**Required work**
For each line below that holds "computer", return the line as it stands.

START Exercise inputs

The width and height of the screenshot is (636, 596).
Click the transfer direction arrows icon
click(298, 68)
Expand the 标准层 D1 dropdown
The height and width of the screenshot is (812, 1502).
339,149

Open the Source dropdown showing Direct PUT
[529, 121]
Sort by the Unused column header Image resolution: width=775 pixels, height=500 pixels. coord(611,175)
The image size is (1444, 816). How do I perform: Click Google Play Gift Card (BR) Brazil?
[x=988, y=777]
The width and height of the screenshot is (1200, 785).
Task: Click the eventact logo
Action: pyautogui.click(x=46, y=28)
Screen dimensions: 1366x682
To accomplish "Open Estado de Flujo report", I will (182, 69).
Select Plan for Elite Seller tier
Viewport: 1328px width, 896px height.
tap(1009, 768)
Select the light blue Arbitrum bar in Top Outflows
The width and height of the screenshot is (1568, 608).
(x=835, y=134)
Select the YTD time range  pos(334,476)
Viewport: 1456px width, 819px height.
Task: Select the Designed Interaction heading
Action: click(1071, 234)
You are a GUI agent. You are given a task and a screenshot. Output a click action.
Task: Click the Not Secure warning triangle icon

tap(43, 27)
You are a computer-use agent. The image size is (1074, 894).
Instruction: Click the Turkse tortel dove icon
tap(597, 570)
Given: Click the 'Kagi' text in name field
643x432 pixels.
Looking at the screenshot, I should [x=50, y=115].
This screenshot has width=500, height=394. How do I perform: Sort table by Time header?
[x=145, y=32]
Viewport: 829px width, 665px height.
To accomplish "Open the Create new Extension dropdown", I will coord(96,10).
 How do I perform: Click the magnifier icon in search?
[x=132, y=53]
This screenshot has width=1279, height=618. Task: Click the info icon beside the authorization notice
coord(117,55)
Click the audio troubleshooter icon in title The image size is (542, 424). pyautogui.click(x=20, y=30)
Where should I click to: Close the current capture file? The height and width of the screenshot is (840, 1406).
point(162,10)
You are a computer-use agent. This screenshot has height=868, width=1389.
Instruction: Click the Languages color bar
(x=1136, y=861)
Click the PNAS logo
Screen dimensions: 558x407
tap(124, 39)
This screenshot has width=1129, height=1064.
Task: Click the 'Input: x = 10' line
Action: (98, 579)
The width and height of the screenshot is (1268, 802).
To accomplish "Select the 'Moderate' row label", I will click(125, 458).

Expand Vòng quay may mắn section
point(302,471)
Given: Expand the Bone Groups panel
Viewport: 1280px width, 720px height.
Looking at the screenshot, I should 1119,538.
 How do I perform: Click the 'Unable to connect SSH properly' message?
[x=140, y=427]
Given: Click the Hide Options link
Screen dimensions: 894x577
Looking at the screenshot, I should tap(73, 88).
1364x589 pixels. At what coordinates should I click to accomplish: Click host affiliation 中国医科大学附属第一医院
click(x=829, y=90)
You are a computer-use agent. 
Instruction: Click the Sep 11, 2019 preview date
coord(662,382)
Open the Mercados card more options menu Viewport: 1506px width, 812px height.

END Exercise inputs

**Solution to the exercise**
You are a computer-use agent. The image size is (1074, 894).
You are a computer-use agent. This screenshot has height=868, width=1389.
You are a computer-use agent. 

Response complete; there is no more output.